>> START RECORD EXTRACTS

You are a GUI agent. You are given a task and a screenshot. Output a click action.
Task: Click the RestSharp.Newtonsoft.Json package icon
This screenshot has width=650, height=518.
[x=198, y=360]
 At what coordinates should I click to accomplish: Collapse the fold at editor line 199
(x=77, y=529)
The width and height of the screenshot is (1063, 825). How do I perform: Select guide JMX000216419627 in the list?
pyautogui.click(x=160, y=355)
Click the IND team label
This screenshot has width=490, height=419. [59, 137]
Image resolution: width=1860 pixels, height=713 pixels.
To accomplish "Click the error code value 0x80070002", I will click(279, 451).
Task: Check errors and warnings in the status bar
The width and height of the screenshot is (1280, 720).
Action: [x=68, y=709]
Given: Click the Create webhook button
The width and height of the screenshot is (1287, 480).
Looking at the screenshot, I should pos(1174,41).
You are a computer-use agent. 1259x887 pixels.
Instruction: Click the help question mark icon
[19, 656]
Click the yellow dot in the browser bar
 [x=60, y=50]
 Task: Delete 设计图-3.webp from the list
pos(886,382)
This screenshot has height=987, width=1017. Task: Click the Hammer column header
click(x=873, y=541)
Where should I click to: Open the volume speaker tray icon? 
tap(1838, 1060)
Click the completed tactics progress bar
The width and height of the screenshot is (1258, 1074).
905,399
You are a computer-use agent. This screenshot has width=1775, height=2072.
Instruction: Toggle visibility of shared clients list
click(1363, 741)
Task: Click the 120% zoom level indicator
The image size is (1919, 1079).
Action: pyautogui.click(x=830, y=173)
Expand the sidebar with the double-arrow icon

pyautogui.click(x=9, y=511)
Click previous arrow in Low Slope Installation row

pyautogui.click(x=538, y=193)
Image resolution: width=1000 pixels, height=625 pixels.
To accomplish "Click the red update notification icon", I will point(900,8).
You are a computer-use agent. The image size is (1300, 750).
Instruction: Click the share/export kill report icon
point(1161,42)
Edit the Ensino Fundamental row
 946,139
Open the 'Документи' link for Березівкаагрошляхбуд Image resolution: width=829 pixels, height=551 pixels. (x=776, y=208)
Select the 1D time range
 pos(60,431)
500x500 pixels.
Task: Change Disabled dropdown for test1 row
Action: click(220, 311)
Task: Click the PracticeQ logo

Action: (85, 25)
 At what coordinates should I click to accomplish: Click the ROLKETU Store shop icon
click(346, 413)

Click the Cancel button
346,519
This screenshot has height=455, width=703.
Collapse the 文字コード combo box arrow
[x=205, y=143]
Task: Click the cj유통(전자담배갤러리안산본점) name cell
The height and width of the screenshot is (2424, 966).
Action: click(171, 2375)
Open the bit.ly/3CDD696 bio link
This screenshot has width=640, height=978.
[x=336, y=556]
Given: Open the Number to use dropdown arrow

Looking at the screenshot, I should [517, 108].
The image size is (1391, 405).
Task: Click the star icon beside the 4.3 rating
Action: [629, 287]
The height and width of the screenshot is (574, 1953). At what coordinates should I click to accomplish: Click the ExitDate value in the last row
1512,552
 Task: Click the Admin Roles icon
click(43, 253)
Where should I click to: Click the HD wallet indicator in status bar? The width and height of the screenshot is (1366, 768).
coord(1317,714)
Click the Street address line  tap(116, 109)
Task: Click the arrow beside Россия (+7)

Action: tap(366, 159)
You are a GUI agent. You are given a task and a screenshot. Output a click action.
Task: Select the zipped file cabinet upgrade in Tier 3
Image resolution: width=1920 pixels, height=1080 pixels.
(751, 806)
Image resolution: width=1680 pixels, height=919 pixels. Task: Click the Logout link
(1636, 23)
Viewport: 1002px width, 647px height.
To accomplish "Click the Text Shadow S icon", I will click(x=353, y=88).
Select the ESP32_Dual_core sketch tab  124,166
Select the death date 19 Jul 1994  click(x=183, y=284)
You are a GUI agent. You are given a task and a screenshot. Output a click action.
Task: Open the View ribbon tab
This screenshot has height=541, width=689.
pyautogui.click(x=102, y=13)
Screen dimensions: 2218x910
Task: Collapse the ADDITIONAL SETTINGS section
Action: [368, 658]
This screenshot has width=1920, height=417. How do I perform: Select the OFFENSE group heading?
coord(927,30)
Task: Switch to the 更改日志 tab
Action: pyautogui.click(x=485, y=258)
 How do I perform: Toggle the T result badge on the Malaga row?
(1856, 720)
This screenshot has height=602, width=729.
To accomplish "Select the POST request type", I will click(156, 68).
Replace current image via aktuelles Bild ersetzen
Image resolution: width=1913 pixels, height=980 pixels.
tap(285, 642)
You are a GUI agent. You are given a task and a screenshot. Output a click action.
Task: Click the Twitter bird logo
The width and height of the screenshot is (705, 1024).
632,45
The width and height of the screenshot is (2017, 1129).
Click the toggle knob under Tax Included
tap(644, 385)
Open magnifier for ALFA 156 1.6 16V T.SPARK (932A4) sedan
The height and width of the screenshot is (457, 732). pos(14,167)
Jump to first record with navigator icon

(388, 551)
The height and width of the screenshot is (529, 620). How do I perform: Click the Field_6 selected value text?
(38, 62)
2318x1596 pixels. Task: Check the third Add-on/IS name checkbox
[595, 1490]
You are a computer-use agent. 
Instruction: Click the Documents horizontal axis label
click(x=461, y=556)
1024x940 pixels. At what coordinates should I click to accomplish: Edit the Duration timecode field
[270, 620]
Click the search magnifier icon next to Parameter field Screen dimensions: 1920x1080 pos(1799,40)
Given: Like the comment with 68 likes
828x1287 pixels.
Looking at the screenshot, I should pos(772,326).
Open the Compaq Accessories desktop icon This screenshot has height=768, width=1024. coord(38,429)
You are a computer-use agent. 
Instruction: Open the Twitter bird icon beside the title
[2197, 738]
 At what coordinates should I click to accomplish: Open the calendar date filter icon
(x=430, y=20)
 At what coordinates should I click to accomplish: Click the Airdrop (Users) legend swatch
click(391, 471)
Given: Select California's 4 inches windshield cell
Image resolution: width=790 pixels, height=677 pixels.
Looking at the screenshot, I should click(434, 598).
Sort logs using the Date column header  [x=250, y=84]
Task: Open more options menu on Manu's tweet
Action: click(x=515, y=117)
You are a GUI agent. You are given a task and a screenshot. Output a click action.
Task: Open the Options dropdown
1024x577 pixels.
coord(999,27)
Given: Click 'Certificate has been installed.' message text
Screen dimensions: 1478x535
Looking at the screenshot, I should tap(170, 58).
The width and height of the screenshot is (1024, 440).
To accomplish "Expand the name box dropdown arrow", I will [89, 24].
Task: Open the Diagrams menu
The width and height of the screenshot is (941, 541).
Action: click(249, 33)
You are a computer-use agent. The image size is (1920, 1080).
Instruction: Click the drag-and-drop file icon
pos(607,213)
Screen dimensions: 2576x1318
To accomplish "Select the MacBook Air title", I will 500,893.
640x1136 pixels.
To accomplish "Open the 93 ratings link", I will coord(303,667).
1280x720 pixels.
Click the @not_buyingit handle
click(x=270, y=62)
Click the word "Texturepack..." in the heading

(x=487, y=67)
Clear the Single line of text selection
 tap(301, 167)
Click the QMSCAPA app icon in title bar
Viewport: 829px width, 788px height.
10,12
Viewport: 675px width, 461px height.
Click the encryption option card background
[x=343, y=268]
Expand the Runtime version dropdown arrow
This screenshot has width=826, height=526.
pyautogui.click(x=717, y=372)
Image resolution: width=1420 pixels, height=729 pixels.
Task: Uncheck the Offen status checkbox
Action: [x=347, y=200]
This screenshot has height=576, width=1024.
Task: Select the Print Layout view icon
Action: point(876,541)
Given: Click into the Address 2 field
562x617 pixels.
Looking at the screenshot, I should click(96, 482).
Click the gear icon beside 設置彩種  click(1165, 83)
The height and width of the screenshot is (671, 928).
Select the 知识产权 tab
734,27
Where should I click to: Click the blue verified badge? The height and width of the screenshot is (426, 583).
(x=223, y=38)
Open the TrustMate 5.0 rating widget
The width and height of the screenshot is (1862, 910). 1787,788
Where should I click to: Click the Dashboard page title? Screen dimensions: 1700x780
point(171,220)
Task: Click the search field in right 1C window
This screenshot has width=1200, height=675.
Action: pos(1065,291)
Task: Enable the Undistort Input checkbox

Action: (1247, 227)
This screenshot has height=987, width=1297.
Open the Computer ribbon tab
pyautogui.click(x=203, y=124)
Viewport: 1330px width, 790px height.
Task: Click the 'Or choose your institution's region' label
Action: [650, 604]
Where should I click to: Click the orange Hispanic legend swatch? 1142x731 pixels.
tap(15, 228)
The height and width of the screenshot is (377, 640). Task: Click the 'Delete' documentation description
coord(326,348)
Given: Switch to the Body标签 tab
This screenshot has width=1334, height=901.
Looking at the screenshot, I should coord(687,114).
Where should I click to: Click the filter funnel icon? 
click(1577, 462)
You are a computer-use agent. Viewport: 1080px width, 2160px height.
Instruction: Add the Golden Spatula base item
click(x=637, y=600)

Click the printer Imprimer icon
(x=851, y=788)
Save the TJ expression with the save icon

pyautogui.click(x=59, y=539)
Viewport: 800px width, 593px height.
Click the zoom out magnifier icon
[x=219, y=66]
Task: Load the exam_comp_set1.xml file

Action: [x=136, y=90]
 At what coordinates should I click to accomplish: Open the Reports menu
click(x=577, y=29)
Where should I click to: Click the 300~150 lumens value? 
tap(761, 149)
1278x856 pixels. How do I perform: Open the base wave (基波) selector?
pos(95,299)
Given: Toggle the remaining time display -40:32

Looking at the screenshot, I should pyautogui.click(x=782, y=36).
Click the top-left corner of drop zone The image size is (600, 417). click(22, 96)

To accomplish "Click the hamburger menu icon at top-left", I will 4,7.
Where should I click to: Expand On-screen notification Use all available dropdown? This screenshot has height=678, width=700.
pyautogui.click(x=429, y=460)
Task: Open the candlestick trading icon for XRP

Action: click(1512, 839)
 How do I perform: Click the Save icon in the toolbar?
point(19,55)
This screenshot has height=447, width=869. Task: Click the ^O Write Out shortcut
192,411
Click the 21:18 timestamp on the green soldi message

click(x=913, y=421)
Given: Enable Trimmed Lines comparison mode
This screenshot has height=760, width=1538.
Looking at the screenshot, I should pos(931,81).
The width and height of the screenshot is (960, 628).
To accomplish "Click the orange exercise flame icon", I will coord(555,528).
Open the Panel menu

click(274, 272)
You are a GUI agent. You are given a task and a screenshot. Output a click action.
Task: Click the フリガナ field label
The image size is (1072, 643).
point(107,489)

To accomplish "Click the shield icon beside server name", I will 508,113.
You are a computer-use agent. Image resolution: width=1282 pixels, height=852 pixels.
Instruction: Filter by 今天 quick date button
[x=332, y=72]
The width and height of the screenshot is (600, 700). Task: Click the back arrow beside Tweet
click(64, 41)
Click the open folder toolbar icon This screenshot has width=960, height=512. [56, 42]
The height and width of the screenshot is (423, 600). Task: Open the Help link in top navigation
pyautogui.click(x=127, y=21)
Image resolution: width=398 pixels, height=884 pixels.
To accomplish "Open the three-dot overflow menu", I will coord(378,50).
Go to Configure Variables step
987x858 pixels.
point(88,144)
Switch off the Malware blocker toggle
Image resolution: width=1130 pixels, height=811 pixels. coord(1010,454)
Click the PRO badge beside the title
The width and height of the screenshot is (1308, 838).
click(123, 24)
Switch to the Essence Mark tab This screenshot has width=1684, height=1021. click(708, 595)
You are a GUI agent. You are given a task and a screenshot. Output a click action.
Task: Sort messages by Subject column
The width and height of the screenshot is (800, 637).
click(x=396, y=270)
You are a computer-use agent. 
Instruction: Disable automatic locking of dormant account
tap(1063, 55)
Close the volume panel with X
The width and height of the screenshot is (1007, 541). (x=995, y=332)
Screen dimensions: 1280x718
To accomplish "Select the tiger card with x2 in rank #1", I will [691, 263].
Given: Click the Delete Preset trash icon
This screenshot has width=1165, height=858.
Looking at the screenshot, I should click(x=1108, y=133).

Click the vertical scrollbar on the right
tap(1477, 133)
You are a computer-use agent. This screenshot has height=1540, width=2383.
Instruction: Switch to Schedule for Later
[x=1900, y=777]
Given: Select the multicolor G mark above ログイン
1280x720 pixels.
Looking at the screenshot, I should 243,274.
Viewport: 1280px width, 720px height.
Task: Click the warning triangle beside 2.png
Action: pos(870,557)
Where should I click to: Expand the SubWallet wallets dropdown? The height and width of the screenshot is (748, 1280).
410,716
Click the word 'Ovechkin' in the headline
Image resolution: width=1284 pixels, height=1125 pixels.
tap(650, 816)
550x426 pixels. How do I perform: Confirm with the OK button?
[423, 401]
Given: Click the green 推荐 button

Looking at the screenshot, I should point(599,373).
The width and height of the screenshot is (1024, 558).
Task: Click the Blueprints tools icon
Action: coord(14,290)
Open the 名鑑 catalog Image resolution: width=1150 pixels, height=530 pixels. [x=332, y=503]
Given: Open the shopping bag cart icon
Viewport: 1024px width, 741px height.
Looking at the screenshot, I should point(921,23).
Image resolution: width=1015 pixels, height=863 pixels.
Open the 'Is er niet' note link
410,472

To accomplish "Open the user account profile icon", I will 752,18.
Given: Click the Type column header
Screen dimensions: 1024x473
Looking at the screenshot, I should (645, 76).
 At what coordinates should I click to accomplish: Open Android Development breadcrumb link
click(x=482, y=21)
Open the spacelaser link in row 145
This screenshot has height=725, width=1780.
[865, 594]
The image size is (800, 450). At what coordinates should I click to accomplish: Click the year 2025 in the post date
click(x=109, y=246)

>> END RECORD EXTRACTS

**SHORT PROBLEM:**
Copy the items above word for word, from their first line through the line that contains "This screenshot has width=490, height=419.", including both ends.

**TASK OUTPUT:**
You are a GUI agent. You are given a task and a screenshot. Output a click action.
Task: Click the RestSharp.Newtonsoft.Json package icon
This screenshot has width=650, height=518.
[x=198, y=360]
 At what coordinates should I click to accomplish: Collapse the fold at editor line 199
(x=77, y=529)
The width and height of the screenshot is (1063, 825). How do I perform: Select guide JMX000216419627 in the list?
pyautogui.click(x=160, y=355)
Click the IND team label
This screenshot has width=490, height=419. [59, 137]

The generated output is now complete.